YOUR INSTRUCTIONS —
Copy the data below word for word, beginning with the line that contains "This screenshot has width=972, height=693." and continuing through the line that contains "click(158, 441)".

A run of records:
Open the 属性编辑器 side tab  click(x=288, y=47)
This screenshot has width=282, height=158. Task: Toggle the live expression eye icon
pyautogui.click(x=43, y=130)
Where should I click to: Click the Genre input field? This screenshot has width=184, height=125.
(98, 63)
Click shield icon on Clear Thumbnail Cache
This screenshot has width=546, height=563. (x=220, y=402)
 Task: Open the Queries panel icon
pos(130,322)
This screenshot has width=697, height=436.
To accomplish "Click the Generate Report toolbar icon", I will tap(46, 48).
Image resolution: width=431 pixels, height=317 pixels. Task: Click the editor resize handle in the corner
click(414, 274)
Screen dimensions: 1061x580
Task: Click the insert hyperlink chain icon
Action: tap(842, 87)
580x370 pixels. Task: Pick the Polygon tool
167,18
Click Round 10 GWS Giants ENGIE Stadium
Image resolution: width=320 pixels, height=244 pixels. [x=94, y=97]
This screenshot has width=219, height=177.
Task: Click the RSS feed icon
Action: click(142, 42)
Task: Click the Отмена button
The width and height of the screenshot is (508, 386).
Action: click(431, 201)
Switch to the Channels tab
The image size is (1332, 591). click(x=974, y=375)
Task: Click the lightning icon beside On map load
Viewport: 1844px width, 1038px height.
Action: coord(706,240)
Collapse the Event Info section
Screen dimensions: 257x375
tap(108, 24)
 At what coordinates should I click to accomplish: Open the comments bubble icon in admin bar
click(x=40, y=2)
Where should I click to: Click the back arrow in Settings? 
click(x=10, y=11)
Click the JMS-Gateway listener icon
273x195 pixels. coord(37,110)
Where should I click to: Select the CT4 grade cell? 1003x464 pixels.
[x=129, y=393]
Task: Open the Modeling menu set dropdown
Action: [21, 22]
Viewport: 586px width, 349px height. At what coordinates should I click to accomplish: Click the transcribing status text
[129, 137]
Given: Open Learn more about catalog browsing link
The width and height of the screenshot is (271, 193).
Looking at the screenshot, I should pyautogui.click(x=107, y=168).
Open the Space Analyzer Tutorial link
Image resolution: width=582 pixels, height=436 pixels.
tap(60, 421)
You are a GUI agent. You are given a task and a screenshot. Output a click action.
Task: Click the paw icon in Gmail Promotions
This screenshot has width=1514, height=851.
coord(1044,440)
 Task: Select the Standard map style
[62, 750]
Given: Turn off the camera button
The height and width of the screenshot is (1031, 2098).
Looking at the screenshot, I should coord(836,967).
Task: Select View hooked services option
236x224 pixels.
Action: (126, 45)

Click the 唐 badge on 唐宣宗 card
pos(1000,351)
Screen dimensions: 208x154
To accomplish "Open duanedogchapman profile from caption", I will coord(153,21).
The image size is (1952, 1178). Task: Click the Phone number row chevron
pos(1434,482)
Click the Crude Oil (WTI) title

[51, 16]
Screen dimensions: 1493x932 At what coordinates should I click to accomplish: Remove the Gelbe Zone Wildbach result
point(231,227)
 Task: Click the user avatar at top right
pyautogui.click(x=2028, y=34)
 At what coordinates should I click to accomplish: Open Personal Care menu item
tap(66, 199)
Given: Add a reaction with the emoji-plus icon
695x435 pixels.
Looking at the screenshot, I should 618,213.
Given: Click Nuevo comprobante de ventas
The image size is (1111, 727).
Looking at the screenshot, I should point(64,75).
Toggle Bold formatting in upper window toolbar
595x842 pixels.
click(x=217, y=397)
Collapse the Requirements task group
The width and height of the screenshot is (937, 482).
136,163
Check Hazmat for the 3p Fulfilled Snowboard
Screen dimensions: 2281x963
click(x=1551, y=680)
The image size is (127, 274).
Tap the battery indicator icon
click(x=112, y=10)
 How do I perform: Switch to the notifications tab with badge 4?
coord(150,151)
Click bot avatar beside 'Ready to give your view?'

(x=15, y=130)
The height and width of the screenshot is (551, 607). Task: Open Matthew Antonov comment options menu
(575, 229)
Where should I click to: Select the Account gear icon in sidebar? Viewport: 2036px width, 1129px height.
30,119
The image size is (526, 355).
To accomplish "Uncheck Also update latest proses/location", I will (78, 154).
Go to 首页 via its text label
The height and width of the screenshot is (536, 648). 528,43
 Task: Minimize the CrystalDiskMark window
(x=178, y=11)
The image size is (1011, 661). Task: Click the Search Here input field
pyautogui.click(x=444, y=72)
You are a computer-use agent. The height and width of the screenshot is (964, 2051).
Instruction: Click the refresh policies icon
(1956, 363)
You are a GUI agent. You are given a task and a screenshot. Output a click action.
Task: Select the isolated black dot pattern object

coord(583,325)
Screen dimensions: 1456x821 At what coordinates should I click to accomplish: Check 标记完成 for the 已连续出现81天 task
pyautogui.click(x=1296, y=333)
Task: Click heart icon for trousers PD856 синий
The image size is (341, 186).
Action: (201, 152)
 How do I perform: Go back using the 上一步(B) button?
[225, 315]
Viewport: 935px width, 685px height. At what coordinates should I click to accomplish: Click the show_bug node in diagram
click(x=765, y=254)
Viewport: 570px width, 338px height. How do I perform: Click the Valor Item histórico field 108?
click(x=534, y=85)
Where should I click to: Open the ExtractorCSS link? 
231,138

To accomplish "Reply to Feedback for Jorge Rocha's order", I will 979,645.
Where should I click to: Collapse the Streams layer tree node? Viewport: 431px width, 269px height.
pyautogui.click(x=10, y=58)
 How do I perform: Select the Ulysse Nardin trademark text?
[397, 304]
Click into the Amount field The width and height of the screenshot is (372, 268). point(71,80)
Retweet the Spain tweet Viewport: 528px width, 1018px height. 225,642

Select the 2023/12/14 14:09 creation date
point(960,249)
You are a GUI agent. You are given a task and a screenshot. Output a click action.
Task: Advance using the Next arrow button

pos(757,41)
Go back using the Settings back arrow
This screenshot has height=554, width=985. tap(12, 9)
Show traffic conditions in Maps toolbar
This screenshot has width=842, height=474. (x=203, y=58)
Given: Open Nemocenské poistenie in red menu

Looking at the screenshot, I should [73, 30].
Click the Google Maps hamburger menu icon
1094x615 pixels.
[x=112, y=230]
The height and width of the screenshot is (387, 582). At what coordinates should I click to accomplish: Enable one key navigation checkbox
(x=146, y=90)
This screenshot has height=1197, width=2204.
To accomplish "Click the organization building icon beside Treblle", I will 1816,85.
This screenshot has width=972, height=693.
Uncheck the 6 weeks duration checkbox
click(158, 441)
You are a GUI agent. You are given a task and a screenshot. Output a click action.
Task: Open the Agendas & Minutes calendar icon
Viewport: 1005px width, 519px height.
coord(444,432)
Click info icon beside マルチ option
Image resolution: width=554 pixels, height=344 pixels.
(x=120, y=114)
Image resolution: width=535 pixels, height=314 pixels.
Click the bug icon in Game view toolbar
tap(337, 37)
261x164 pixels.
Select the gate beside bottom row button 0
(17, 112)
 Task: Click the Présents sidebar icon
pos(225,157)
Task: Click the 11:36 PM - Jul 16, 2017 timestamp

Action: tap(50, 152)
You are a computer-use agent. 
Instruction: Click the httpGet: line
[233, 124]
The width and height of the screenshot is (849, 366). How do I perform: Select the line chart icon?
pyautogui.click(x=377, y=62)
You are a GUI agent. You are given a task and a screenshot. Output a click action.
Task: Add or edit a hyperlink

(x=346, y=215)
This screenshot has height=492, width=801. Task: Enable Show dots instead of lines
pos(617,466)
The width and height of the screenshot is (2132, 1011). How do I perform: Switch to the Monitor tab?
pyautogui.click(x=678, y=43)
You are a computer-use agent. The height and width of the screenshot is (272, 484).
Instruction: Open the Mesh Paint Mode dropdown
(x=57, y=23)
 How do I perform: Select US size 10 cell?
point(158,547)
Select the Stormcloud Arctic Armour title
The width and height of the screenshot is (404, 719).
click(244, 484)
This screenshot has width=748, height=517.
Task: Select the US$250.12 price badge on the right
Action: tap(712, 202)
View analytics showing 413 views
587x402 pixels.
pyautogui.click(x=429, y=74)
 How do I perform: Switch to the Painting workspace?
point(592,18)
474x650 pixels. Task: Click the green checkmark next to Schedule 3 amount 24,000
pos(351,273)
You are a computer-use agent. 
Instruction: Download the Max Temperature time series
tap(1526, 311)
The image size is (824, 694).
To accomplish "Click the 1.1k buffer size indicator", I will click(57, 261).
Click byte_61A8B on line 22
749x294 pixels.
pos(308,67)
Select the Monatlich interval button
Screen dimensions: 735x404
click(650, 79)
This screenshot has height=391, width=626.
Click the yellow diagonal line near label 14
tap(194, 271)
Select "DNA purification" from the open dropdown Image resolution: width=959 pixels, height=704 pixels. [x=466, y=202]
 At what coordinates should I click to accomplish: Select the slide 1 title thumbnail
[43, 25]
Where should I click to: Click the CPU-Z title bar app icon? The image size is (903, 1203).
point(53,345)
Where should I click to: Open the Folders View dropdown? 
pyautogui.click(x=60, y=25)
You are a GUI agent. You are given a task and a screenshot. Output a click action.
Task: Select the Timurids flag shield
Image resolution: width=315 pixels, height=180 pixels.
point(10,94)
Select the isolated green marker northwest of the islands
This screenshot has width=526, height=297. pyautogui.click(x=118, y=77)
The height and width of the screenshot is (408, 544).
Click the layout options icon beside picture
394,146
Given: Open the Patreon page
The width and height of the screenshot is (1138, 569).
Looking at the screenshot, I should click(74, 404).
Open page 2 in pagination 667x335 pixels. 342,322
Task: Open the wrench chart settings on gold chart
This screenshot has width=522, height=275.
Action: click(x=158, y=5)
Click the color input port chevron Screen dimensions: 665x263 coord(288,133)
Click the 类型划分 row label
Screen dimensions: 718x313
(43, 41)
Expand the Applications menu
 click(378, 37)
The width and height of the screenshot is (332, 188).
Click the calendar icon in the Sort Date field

ANSWER TO THE EXERCISE —
This screenshot has width=972, height=693.
Uncheck the 6 weeks duration checkbox
click(158, 441)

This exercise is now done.